Women and the Periodical Press in China's Long Twentieth Century
Title | Women and the Periodical Press in China's Long Twentieth Century PDF eBook |
Author | Michel Hockx |
Publisher | Cambridge University Press |
Pages | 454 |
Release | 2018-05-24 |
Genre | History |
ISBN | 1108331092 |
In this major new collection, an international team of scholars examine the relationship between the Chinese women's periodical press and global modernity in the late nineteenth and twentieth centuries. The essays in this richly illustrated volume probe the ramifications for women of two monumental developments in this period: the intensification of China's encounters with foreign powers and a media transformation comparable in its impact to the current internet age. The book offers a distinctive methodology for studying the periodical press, which is supported by the development of a bilingual database of early Chinese periodicals. Throughout the study, essays on China are punctuated by transdisciplinary reflections from scholars working on periodicals outside of the Chinese context, encouraging readers to rethink common stereotypes about lived womanhood in modern China, and to reconsider the nature of Chinese modernity in a global context.
Fighting for Space
Title | Fighting for Space PDF eBook |
Author | Amy Shira Teitel |
Publisher | Grand Central Publishing |
Pages | 427 |
Release | 2020-02-18 |
Genre | Biography & Autobiography |
ISBN | 1538716038 |
Spaceflight historian Amy Shira Teitel tells the riveting story of the female pilots who each dreamed of being the first American woman in space.

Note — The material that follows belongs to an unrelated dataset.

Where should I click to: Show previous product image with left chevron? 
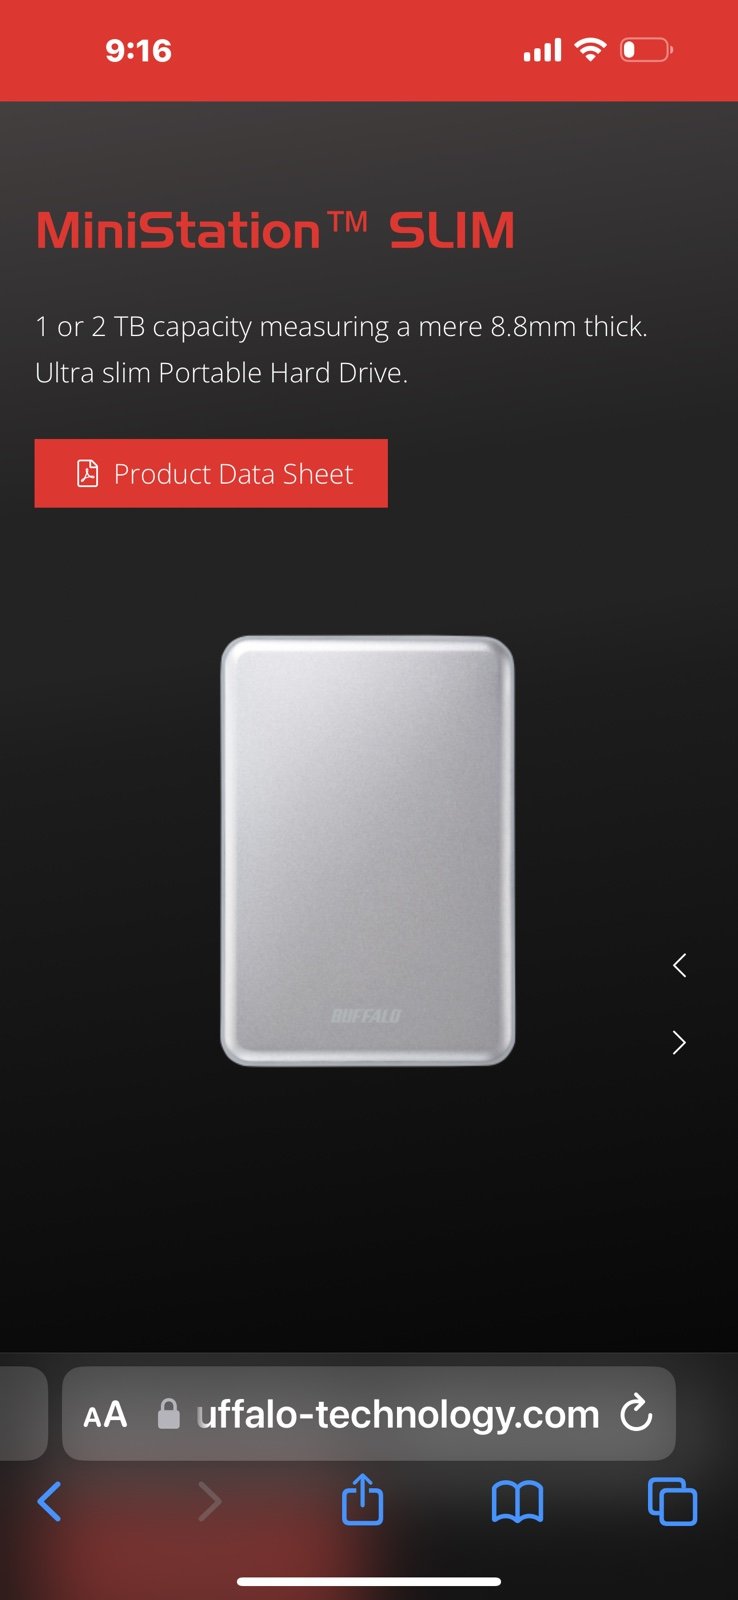coord(680,965)
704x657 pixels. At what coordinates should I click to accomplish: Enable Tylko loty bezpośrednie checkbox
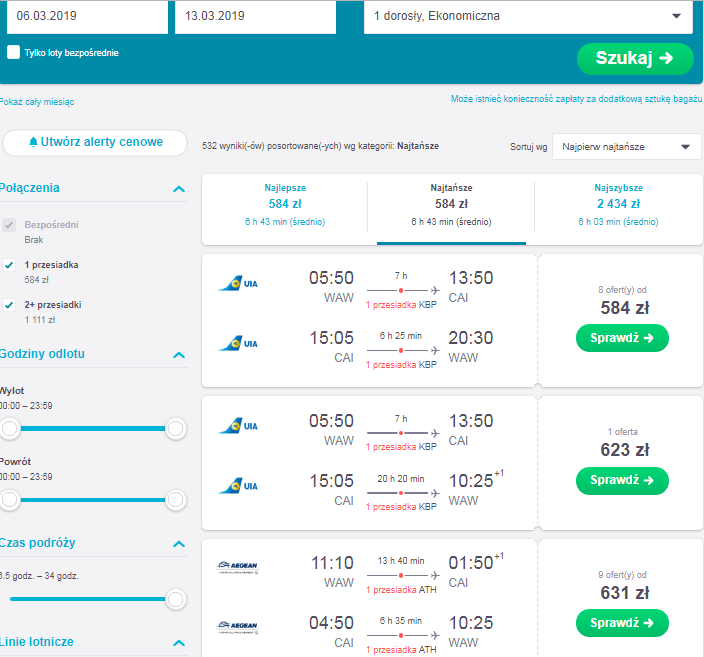click(13, 52)
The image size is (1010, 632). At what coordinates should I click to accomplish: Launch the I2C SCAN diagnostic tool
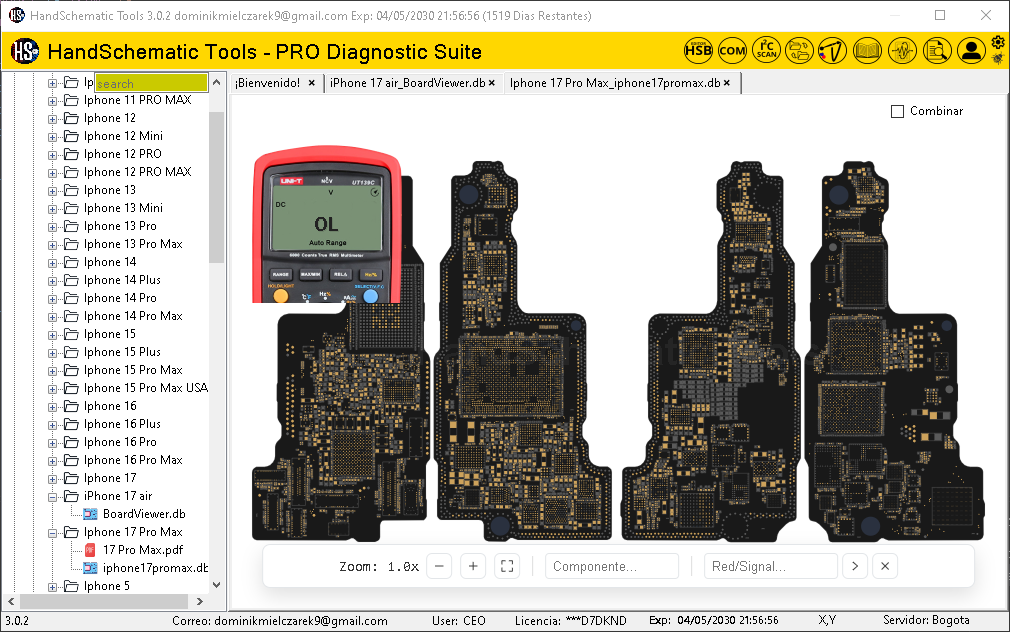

When the space age dawned in the late 1950s, Jackie Cochran held more propeller and jet flying records than any pilot of the twentieth century—man or woman. She had led the Women's Auxiliary Service Pilots during the Second World War, was the first woman to break the sound barrier, ran her own luxury cosmetics company, and counted multiple presidents among her personal friends. She was more qualified than any woman in the world to make the leap from atmosphere to orbit. Yet it was Jerrie Cobb, twenty-five years Jackie's junior and a record-holding pilot in her own right, who finagled her way into taking the same medical tests as the Mercury astronauts. The prospect of flying in space quickly became her obsession. While the American and international media spun the shocking story of a "woman astronaut" program, Jackie and Jerrie struggled to gain control of the narrative, each hoping to turn the rumored program into their own ideal reality—an issue that ultimately went all the way to Congress. This dual biography of audacious trailblazers Jackie Cochran and Jerrie Cobb presents these fascinating and fearless women in all their glory and grit, using their stories as guides through the shifting social, political, and technical landscape of the time.